You're just flat out wrong, and I think you know it.

You are speaking in tautology. Yes we know that technology investment often leads to great advancement and benefits for humanity, but it is not sufficient to obviate the need for consciousness and reduction of harm. This technology will be used to disenfranchise people and we need to be willing to say, "no, try again." Not to stop advancement, but to steer it into being more equitable.

We should be trying to optimize for the best combination of risk and benefit, not taking on unlimited risk in the promise of some non-zero benefit. Your approach is very much take-it-or-leave-it which leaves very little room for regulating the technology.
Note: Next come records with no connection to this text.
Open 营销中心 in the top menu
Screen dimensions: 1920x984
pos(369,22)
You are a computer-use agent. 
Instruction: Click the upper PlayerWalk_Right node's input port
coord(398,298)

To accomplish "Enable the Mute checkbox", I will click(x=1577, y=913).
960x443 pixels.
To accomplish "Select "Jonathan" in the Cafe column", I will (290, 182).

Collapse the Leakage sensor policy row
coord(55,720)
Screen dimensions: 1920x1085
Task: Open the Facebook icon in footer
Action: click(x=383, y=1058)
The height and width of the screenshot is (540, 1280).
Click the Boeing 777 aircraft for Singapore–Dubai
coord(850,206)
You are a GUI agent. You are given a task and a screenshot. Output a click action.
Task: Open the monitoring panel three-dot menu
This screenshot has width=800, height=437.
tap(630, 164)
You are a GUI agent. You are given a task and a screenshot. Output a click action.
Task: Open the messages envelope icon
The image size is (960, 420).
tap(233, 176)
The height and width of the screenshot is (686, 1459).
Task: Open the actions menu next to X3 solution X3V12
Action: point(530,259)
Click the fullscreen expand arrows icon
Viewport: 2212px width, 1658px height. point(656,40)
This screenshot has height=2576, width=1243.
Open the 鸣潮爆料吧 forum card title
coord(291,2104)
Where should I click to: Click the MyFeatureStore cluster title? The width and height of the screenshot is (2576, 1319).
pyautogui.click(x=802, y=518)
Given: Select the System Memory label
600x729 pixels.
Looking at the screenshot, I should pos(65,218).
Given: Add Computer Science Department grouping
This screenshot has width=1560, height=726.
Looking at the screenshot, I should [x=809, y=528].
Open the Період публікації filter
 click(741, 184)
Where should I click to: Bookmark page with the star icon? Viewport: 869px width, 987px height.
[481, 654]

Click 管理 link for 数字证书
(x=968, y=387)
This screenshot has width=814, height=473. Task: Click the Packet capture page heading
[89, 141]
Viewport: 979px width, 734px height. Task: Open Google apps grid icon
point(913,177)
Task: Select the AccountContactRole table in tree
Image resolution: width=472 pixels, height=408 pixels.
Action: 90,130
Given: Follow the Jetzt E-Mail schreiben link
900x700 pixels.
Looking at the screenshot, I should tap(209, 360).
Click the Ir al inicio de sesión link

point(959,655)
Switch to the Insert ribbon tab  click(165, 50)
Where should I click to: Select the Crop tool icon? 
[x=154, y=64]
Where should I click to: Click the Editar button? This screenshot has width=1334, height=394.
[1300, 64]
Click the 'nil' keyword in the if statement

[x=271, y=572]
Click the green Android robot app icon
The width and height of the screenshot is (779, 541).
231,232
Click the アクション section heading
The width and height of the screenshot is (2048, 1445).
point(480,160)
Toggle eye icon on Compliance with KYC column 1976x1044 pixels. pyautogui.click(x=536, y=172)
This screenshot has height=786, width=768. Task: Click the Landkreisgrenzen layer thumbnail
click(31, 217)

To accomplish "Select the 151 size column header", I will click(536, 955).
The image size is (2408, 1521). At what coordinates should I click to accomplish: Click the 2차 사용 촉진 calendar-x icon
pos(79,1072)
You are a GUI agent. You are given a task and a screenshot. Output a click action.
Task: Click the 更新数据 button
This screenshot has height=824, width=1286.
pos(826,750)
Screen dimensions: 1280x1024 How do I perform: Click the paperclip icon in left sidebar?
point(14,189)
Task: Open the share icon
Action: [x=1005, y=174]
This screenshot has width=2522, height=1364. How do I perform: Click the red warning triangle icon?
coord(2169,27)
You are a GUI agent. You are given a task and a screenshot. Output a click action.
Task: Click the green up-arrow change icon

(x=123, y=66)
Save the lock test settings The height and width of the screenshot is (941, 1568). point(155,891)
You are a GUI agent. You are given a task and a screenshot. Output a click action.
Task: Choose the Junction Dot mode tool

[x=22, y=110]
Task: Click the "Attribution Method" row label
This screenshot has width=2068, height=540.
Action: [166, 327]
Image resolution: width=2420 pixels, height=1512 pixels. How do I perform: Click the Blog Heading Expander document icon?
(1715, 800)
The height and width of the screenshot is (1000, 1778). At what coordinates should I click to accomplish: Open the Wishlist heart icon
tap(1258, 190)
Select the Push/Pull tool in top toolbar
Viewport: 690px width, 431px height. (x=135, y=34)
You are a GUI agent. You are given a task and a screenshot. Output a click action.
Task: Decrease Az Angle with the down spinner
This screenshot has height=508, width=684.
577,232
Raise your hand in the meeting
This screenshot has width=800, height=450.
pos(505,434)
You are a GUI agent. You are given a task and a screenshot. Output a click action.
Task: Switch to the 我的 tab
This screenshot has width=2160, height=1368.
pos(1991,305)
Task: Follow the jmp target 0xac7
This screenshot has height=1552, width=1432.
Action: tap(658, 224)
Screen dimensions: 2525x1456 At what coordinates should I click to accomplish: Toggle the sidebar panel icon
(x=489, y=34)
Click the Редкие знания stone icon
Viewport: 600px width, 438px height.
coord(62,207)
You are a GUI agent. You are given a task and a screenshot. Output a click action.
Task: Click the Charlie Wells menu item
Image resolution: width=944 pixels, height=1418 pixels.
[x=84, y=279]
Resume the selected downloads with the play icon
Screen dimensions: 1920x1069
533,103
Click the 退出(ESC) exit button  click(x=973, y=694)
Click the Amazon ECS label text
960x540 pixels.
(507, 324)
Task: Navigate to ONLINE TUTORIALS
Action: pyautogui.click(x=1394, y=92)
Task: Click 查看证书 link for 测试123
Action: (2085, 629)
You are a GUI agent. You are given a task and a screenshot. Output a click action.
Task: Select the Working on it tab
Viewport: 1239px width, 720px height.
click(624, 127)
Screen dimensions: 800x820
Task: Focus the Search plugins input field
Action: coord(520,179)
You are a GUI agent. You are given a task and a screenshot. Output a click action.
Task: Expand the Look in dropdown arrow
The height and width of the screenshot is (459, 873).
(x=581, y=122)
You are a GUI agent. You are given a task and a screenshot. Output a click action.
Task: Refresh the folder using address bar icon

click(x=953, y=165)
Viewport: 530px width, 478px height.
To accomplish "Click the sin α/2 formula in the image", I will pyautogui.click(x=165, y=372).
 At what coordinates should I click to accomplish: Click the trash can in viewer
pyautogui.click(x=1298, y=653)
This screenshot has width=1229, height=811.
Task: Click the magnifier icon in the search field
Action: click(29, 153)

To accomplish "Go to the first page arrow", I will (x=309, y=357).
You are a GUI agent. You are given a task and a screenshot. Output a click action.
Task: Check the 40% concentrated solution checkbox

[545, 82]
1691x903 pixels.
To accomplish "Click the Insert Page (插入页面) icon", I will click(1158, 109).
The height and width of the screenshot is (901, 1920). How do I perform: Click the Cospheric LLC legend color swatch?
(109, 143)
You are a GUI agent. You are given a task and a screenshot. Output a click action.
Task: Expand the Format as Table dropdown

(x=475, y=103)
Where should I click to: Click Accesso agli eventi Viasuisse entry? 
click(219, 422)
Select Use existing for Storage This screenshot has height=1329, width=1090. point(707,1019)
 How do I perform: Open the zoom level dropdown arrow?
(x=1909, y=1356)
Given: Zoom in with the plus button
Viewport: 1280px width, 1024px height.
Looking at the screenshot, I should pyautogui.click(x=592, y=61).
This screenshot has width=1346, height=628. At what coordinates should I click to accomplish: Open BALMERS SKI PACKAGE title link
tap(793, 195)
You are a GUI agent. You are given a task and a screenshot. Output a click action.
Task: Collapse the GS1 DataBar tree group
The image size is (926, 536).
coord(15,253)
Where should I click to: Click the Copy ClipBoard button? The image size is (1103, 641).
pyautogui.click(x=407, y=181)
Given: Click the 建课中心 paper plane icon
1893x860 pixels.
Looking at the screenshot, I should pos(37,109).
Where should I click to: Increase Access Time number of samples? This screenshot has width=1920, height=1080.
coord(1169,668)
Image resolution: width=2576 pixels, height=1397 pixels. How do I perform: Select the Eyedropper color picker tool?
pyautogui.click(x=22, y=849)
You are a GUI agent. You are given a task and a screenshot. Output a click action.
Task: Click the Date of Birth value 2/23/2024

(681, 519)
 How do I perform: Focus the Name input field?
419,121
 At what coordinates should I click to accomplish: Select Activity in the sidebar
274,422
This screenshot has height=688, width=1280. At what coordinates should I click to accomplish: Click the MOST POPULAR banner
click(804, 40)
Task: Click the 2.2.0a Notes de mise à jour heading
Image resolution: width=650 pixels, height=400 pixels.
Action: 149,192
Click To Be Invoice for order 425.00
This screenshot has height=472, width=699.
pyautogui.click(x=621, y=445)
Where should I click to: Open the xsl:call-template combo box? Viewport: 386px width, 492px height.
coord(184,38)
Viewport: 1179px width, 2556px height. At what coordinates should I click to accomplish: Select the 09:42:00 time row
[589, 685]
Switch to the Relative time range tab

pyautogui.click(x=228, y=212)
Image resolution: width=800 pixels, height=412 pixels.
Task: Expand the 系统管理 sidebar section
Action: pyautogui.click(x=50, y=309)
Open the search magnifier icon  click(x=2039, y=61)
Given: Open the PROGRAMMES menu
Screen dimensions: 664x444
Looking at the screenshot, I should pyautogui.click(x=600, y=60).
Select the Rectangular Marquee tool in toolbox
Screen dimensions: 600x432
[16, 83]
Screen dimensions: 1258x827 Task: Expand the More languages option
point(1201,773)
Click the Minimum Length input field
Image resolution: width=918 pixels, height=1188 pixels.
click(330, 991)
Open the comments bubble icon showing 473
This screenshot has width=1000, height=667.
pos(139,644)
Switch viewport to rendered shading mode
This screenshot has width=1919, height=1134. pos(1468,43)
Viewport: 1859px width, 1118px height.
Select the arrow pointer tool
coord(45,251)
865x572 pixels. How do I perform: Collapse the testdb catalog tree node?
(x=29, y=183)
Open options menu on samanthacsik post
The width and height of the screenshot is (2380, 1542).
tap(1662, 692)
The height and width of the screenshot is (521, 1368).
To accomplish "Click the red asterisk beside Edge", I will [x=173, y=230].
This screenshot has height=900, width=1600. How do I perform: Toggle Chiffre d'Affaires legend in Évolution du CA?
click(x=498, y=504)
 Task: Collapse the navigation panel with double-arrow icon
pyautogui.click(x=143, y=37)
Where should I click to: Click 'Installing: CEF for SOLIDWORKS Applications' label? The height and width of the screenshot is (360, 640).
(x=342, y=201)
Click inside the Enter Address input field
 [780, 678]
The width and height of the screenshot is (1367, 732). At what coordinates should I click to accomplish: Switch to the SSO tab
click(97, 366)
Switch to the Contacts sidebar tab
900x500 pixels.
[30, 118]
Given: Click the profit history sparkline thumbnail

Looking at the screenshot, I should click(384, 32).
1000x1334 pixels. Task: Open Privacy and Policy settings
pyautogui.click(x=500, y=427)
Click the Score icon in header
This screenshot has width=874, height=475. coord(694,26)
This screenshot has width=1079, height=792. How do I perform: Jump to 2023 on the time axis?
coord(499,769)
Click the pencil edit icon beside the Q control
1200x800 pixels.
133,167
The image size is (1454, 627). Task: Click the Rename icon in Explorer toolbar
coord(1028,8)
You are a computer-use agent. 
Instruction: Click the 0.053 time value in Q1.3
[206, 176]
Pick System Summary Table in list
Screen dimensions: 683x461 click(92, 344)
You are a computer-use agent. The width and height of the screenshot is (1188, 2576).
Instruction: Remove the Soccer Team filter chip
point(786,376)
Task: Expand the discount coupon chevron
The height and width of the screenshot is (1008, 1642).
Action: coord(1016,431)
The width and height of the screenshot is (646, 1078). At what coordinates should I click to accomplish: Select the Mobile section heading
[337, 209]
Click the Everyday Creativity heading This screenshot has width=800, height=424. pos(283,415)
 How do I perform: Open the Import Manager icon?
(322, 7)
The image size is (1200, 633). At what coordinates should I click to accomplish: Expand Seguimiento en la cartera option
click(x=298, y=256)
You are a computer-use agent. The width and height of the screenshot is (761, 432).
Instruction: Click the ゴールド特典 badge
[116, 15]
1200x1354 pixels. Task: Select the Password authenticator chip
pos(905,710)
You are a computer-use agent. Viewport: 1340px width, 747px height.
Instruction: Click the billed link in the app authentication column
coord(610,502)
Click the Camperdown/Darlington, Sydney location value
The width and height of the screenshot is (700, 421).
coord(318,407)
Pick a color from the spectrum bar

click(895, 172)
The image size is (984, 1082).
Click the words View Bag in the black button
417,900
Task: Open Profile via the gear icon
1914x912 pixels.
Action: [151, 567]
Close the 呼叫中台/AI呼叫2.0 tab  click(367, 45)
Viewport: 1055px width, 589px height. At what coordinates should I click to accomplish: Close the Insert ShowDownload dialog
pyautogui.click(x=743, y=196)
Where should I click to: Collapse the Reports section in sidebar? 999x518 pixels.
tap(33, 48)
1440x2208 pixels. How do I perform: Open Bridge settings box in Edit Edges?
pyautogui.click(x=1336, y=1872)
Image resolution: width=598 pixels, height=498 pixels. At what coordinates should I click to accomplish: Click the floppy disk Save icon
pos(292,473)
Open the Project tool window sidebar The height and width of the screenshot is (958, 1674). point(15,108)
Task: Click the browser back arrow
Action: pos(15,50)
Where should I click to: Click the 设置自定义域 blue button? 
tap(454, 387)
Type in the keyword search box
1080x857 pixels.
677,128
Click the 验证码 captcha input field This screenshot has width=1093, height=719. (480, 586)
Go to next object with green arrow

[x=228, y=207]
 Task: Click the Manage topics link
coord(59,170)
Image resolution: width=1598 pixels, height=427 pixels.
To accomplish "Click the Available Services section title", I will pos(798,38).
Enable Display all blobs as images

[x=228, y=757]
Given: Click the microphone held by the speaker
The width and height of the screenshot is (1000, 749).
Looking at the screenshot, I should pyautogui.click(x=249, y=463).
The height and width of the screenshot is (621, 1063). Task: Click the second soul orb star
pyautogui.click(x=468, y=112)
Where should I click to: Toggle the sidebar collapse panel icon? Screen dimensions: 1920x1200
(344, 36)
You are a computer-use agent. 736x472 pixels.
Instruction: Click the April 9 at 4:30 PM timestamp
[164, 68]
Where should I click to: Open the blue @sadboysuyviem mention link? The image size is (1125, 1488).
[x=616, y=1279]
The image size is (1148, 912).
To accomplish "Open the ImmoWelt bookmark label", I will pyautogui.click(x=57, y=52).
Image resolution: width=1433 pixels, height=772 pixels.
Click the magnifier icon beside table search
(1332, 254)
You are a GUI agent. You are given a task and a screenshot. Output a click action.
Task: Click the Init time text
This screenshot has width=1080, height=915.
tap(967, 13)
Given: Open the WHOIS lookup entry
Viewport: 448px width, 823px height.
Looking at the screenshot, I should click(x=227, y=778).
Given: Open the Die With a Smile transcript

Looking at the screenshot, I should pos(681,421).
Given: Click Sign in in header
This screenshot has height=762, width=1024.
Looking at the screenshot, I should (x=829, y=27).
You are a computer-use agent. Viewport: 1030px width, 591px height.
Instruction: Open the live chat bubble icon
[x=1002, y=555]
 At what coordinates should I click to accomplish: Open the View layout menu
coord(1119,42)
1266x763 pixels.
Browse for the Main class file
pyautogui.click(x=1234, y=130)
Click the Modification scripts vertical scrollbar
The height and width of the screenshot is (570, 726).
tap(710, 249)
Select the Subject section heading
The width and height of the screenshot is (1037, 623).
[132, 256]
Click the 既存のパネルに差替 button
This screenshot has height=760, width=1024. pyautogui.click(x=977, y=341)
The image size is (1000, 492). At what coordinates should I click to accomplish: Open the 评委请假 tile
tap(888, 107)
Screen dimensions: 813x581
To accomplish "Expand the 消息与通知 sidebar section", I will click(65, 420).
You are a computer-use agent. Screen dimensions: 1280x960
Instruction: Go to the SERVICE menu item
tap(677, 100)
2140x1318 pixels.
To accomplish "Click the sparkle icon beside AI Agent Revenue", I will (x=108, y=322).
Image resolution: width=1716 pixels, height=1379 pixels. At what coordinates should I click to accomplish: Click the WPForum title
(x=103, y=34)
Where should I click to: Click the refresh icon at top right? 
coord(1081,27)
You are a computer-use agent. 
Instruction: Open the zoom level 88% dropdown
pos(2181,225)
The GenAI industry lobbying for a moratorium on regulation is them trying to hand wave any disenfranchisement (e.g. displaced workers, youth mental health, intellectual property rights violated, systemically racist outcomes, etc).

> We should be trying to optimize for the best combination of risk and benefit

I 100% support this stance, it's good advice for life in general. I object to the ridiculous Luddite's view espoused elsewhere in this thread.

>The GenAI industry lobbying for a moratorium on regulation is them trying to hand wave any disenfranchisement (e.g. displaced workers, youth mental health, intellectual property rights violated, systemically racist outcomes, etc).

There must be a balance certainly. We can't "kill it before it's born", but we also need to be practical about the costs. I'm all in on debating exactly where that line should be, but object to the idea that it provides no value at all. That's madness, and dishonesty.